Question

$$ {\displaystyle \frac{x-9}{21}=\frac{1}{7}-\frac{x-2}{14}}$$

Answer

**step1** Analyzing the Problem and its Scope

The given problem is an algebraic equation: $$\frac{x-9}{21}=\frac{1}{7}-\frac{x-2}{14}$$. This equation involves a variable 'x' and requires algebraic manipulation to solve for the value of 'x'. According to Common Core standards, solving equations of this complexity, especially those with variables on both sides and fractional coefficients, is typically introduced in middle school (Grade 6-8, commonly in Pre-Algebra or Algebra 1). This is beyond the elementary school level (Grade K-5) specified in the instructions. Elementary mathematics focuses on foundational arithmetic operations, basic fraction concepts, and simple numerical expressions without complex variable isolation. Therefore, a solution to this problem necessitates methods that extend beyond the K-5 curriculum. I will proceed with the appropriate mathematical steps required to solve such an equation, acknowledging that these methods are typically taught in higher grades.

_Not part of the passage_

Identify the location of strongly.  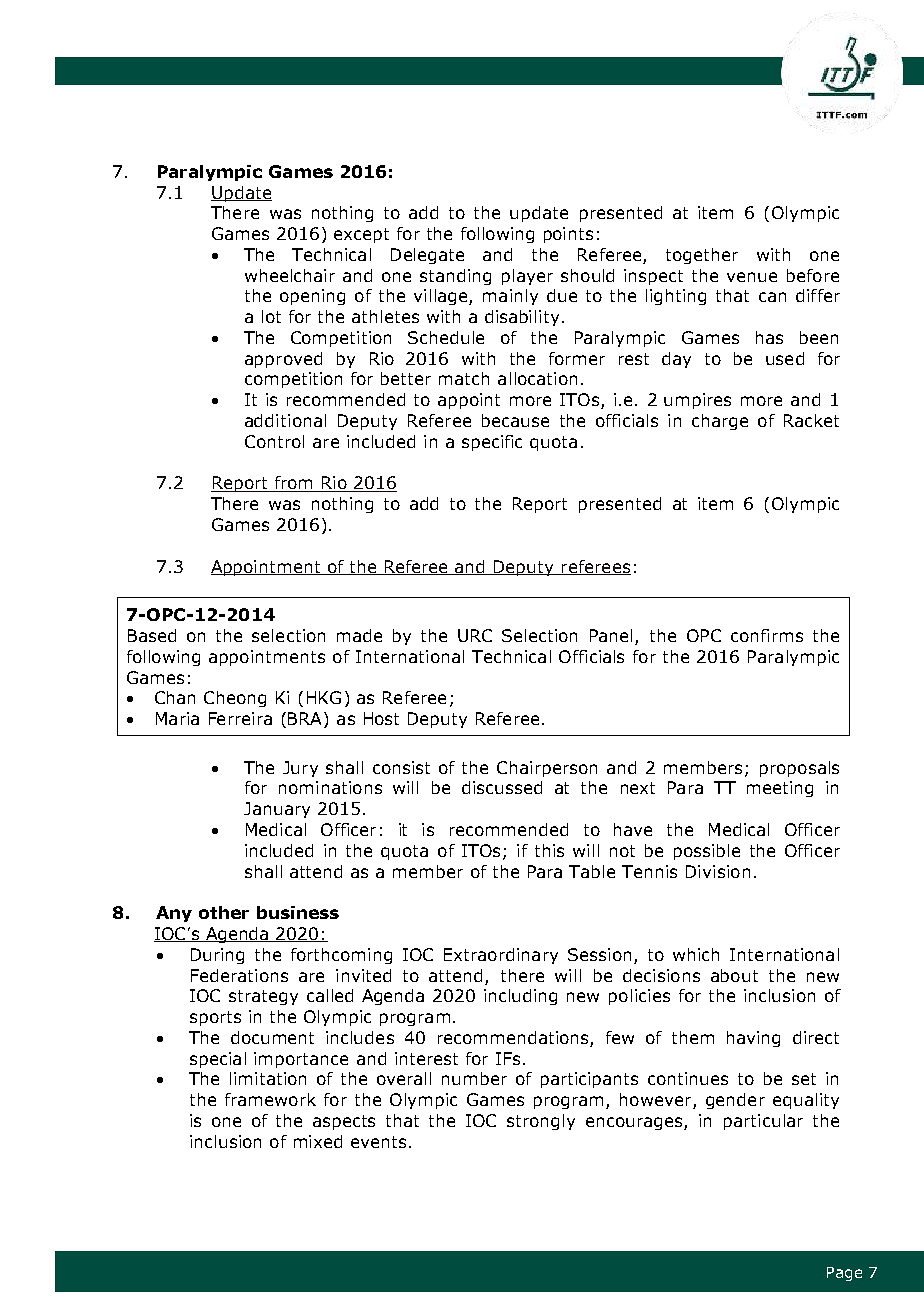
(541, 1122).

**step2** Identifying the Least Common Multiple of Denominators

To simplify the equation by eliminating the fractions, we first need to find the least common multiple (LCM) of all the denominators present in the equation. The denominators are 21, 7, and 14.
Let's list the multiples of each denominator:
Multiples of 7: 7, 14, 21, 28, 35, 42, 49, ...
Multiples of 14: 14, 28, 42, 56, ...
Multiples of 21: 21, 42, 63, ...
The smallest number that appears in all three lists of multiples is 42. Thus, the least common multiple (LCM) of 7, 14, and 21 is 42. This LCM will be used to clear the denominators in the equation.

**step3** Clearing the Denominators by Multiplying by the LCM

Now, we multiply every term on both sides of the equation by the LCM, 42. This operation is fundamental in solving equations with fractions as it eliminates the denominators, converting the equation into one involving only integers.
The original equation is:
$$\frac{x-9}{21}=\frac{1}{7}-\frac{x-2}{14}$$
Multiply each term by 42:
$$42 \times \left(\frac{x-9}{21}\right) = 42 \times \left(\frac{1}{7}\right) - 42 \times \left(\frac{x-2}{14}\right)$$
Perform the divisions and multiplications:
For the first term: $$\frac{42}{21} \times (x-9) = 2(x-9)$$
For the second term: $$\frac{42}{7} \times 1 = 6$$
For the third term: $$\frac{42}{14} \times (x-2) = 3(x-2)$$
So, the equation transforms into:
$$2(x-9) = 6 - 3(x-2)$$

**step4** Distributing and Simplifying Both Sides of the Equation

The next step is to expand the expressions by distributing the numbers outside the parentheses.
On the left side:
$$2(x-9) = (2 \times x) - (2 \times 9) = 2x - 18$$
On the right side:
$$6 - 3(x-2) = 6 - ((3 \times x) - (3 \times 2))$$
$$ = 6 - (3x - 6)$$
Now, carefully apply the negative sign to both terms inside the parenthesis:
$$ = 6 - 3x + 6$$
Combine the constant terms on the right side:
$$ = (6 + 6) - 3x = 12 - 3x$$
So, the simplified equation is:
$$2x - 18 = 12 - 3x$$

**step5** Gathering Like Terms

To solve for 'x', we need to collect all terms containing 'x' on one side of the equation and all constant terms on the other side.
First, add $$3x$$ to both sides of the equation to bring all 'x' terms to the left side:
$$2x - 18 + 3x = 12 - 3x + 3x$$
Combine the 'x' terms:
$$(2x + 3x) - 18 = 12$$
$$5x - 18 = 12$$
Next, add $$18$$ to both sides of the equation to move the constant term to the right side:
$$5x - 18 + 18 = 12 + 18$$
$$5x = 30$$

**step6** Solving for x

The final step is to isolate 'x' by performing the inverse operation on the coefficient of 'x'. Since 'x' is multiplied by 5, we divide both sides of the equation by 5:
$$\frac{5x}{5} = \frac{30}{5}$$
Performing the division:
$$x = 6$$
Thus, the solution to the equation is $$x=6$$.